#### PROBLEM TO SOLVE:
Copy each entry as written.

#### DATASET RECORDS:
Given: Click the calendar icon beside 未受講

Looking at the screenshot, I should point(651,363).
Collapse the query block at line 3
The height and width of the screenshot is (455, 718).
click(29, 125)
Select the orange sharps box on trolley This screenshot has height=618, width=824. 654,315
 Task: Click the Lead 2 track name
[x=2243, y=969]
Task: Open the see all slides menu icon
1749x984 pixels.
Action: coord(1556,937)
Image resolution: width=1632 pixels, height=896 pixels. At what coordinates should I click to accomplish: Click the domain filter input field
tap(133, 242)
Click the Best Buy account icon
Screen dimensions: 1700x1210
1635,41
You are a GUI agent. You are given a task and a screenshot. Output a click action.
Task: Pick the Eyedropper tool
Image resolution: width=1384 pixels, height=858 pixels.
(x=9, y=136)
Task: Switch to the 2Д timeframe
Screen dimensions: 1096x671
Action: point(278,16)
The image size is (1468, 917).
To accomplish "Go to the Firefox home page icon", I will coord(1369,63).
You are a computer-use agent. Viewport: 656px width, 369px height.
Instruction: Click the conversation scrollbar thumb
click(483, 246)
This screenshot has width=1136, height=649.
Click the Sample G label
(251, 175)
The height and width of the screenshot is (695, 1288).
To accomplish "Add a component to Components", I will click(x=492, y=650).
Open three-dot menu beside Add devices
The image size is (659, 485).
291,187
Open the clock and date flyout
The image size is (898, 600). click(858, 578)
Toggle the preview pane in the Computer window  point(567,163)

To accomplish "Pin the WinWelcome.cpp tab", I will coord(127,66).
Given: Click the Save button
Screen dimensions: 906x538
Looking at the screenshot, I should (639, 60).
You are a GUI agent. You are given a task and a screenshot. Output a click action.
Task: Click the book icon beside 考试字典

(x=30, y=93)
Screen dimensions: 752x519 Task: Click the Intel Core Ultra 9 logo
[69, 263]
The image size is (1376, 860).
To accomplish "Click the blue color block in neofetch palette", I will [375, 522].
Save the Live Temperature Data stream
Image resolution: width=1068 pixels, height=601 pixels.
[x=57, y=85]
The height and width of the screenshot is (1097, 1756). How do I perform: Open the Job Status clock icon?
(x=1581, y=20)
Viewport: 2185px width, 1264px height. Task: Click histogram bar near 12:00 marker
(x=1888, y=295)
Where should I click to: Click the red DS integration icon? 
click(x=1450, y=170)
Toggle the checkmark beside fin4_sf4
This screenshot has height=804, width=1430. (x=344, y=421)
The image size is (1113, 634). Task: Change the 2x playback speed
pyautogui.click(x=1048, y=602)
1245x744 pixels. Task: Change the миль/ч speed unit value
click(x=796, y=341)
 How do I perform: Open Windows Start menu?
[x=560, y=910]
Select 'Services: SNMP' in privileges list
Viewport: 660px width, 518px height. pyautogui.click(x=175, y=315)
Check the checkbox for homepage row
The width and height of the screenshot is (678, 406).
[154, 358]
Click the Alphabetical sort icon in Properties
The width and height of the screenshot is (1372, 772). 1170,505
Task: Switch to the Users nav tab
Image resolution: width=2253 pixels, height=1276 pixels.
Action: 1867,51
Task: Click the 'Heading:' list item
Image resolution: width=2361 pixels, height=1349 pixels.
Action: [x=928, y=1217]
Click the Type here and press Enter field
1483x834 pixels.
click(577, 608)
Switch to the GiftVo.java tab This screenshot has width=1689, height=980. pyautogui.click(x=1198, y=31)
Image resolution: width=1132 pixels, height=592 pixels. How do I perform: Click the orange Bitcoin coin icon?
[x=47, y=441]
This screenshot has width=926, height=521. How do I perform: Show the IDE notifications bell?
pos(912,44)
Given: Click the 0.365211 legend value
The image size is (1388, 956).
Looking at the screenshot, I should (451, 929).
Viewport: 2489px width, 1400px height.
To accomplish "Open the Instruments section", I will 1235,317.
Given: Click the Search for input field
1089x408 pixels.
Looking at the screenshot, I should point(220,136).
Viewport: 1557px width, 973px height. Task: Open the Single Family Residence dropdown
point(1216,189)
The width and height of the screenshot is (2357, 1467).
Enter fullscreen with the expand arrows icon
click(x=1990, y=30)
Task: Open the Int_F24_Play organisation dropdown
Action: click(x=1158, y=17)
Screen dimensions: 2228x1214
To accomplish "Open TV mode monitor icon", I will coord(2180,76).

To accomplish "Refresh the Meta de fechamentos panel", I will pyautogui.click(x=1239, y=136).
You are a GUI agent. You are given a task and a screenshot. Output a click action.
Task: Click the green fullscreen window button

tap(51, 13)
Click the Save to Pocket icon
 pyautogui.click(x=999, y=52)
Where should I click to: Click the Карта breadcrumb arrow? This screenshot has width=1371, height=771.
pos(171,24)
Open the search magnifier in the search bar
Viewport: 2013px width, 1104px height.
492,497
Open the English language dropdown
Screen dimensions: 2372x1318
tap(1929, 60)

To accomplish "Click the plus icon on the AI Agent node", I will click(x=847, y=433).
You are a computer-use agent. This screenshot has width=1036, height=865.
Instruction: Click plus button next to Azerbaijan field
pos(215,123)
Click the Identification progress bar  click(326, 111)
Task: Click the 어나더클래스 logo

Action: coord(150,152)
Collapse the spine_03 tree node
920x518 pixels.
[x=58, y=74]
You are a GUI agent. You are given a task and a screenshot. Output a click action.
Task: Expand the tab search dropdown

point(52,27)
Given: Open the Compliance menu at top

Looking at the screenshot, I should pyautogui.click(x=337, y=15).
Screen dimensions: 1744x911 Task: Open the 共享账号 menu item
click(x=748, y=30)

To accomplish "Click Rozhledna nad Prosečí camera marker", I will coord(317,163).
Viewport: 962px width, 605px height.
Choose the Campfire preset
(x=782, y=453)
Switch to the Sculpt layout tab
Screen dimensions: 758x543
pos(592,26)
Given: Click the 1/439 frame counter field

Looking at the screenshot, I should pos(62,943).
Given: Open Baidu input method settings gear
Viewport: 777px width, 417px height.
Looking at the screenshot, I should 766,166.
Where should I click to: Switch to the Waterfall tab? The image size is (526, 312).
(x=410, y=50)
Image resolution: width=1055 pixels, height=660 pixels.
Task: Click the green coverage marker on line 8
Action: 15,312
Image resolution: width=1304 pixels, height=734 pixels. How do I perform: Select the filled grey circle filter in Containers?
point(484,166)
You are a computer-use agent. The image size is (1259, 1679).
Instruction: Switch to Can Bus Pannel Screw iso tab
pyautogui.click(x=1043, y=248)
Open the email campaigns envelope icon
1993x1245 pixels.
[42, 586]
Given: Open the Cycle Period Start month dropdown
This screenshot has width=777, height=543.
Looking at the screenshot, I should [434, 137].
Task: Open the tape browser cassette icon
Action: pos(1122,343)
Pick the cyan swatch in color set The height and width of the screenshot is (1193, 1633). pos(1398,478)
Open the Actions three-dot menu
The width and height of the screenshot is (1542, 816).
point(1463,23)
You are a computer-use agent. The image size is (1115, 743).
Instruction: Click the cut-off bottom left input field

#### WRITTEN SOLUTION:
Given: Click the calendar icon beside 未受講

Looking at the screenshot, I should point(651,363).
Collapse the query block at line 3
The height and width of the screenshot is (455, 718).
click(29, 125)
Select the orange sharps box on trolley This screenshot has height=618, width=824. 654,315
 Task: Click the Lead 2 track name
[x=2243, y=969]
Task: Open the see all slides menu icon
1749x984 pixels.
Action: coord(1556,937)
Image resolution: width=1632 pixels, height=896 pixels. At what coordinates should I click to accomplish: Click the domain filter input field
tap(133, 242)
Click the Best Buy account icon
Screen dimensions: 1700x1210
1635,41
You are a GUI agent. You are given a task and a screenshot. Output a click action.
Task: Pick the Eyedropper tool
Image resolution: width=1384 pixels, height=858 pixels.
(x=9, y=136)
Task: Switch to the 2Д timeframe
Screen dimensions: 1096x671
Action: point(278,16)
The image size is (1468, 917).
To accomplish "Go to the Firefox home page icon", I will coord(1369,63).
You are a computer-use agent. Viewport: 656px width, 369px height.
Instruction: Click the conversation scrollbar thumb
click(483, 246)
This screenshot has width=1136, height=649.
Click the Sample G label
(251, 175)
The height and width of the screenshot is (695, 1288).
To accomplish "Add a component to Components", I will click(x=492, y=650).
Open three-dot menu beside Add devices
The image size is (659, 485).
291,187
Open the clock and date flyout
The image size is (898, 600). click(858, 578)
Toggle the preview pane in the Computer window  point(567,163)

To accomplish "Pin the WinWelcome.cpp tab", I will coord(127,66).
Given: Click the Save button
Screen dimensions: 906x538
Looking at the screenshot, I should (639, 60).
You are a GUI agent. You are given a task and a screenshot. Output a click action.
Task: Click the book icon beside 考试字典

(x=30, y=93)
Screen dimensions: 752x519 Task: Click the Intel Core Ultra 9 logo
[69, 263]
The image size is (1376, 860).
To accomplish "Click the blue color block in neofetch palette", I will [375, 522].
Save the Live Temperature Data stream
Image resolution: width=1068 pixels, height=601 pixels.
[x=57, y=85]
The height and width of the screenshot is (1097, 1756). How do I perform: Open the Job Status clock icon?
(x=1581, y=20)
Viewport: 2185px width, 1264px height. Task: Click histogram bar near 12:00 marker
(x=1888, y=295)
Where should I click to: Click the red DS integration icon? 
click(x=1450, y=170)
Toggle the checkmark beside fin4_sf4
This screenshot has height=804, width=1430. (x=344, y=421)
The image size is (1113, 634). Task: Change the 2x playback speed
pyautogui.click(x=1048, y=602)
1245x744 pixels. Task: Change the миль/ч speed unit value
click(x=796, y=341)
 How do I perform: Open Windows Start menu?
[x=560, y=910]
Select 'Services: SNMP' in privileges list
Viewport: 660px width, 518px height. pyautogui.click(x=175, y=315)
Check the checkbox for homepage row
The width and height of the screenshot is (678, 406).
[154, 358]
Click the Alphabetical sort icon in Properties
The width and height of the screenshot is (1372, 772). 1170,505
Task: Switch to the Users nav tab
Image resolution: width=2253 pixels, height=1276 pixels.
Action: 1867,51
Task: Click the 'Heading:' list item
Image resolution: width=2361 pixels, height=1349 pixels.
Action: [x=928, y=1217]
Click the Type here and press Enter field
1483x834 pixels.
click(577, 608)
Switch to the GiftVo.java tab This screenshot has width=1689, height=980. pyautogui.click(x=1198, y=31)
Image resolution: width=1132 pixels, height=592 pixels. How do I perform: Click the orange Bitcoin coin icon?
[x=47, y=441]
This screenshot has width=926, height=521. How do I perform: Show the IDE notifications bell?
pos(912,44)
Given: Click the 0.365211 legend value
The image size is (1388, 956).
Looking at the screenshot, I should (451, 929).
Viewport: 2489px width, 1400px height.
To accomplish "Open the Instruments section", I will 1235,317.
Given: Click the Search for input field
1089x408 pixels.
Looking at the screenshot, I should point(220,136).
Viewport: 1557px width, 973px height. Task: Open the Single Family Residence dropdown
point(1216,189)
The width and height of the screenshot is (2357, 1467).
Enter fullscreen with the expand arrows icon
click(x=1990, y=30)
Task: Open the Int_F24_Play organisation dropdown
Action: click(x=1158, y=17)
Screen dimensions: 2228x1214
To accomplish "Open TV mode monitor icon", I will coord(2180,76).

To accomplish "Refresh the Meta de fechamentos panel", I will pyautogui.click(x=1239, y=136).
You are a GUI agent. You are given a task and a screenshot. Output a click action.
Task: Click the green fullscreen window button

tap(51, 13)
Click the Save to Pocket icon
 pyautogui.click(x=999, y=52)
Where should I click to: Click the Карта breadcrumb arrow? This screenshot has width=1371, height=771.
pos(171,24)
Open the search magnifier in the search bar
Viewport: 2013px width, 1104px height.
492,497
Open the English language dropdown
Screen dimensions: 2372x1318
tap(1929, 60)

To accomplish "Click the plus icon on the AI Agent node", I will click(x=847, y=433).
You are a computer-use agent. This screenshot has width=1036, height=865.
Instruction: Click plus button next to Azerbaijan field
pos(215,123)
Click the Identification progress bar  click(326, 111)
Task: Click the 어나더클래스 logo

Action: coord(150,152)
Collapse the spine_03 tree node
920x518 pixels.
[x=58, y=74]
You are a GUI agent. You are given a task and a screenshot. Output a click action.
Task: Expand the tab search dropdown

point(52,27)
Given: Open the Compliance menu at top

Looking at the screenshot, I should pyautogui.click(x=337, y=15).
Screen dimensions: 1744x911 Task: Open the 共享账号 menu item
click(x=748, y=30)

To accomplish "Click Rozhledna nad Prosečí camera marker", I will coord(317,163).
Viewport: 962px width, 605px height.
Choose the Campfire preset
(x=782, y=453)
Switch to the Sculpt layout tab
Screen dimensions: 758x543
pos(592,26)
Given: Click the 1/439 frame counter field

Looking at the screenshot, I should pos(62,943).
Given: Open Baidu input method settings gear
Viewport: 777px width, 417px height.
Looking at the screenshot, I should 766,166.
Where should I click to: Switch to the Waterfall tab? The image size is (526, 312).
(x=410, y=50)
Image resolution: width=1055 pixels, height=660 pixels.
Task: Click the green coverage marker on line 8
Action: 15,312
Image resolution: width=1304 pixels, height=734 pixels. How do I perform: Select the filled grey circle filter in Containers?
point(484,166)
You are a computer-use agent. The image size is (1259, 1679).
Instruction: Switch to Can Bus Pannel Screw iso tab
pyautogui.click(x=1043, y=248)
Open the email campaigns envelope icon
1993x1245 pixels.
[42, 586]
Given: Open the Cycle Period Start month dropdown
This screenshot has width=777, height=543.
Looking at the screenshot, I should [434, 137].
Task: Open the tape browser cassette icon
Action: pos(1122,343)
Pick the cyan swatch in color set The height and width of the screenshot is (1193, 1633). pos(1398,478)
Open the Actions three-dot menu
The width and height of the screenshot is (1542, 816).
point(1463,23)
You are a computer-use agent. The image size is (1115, 743).
Instruction: Click the cut-off bottom left input field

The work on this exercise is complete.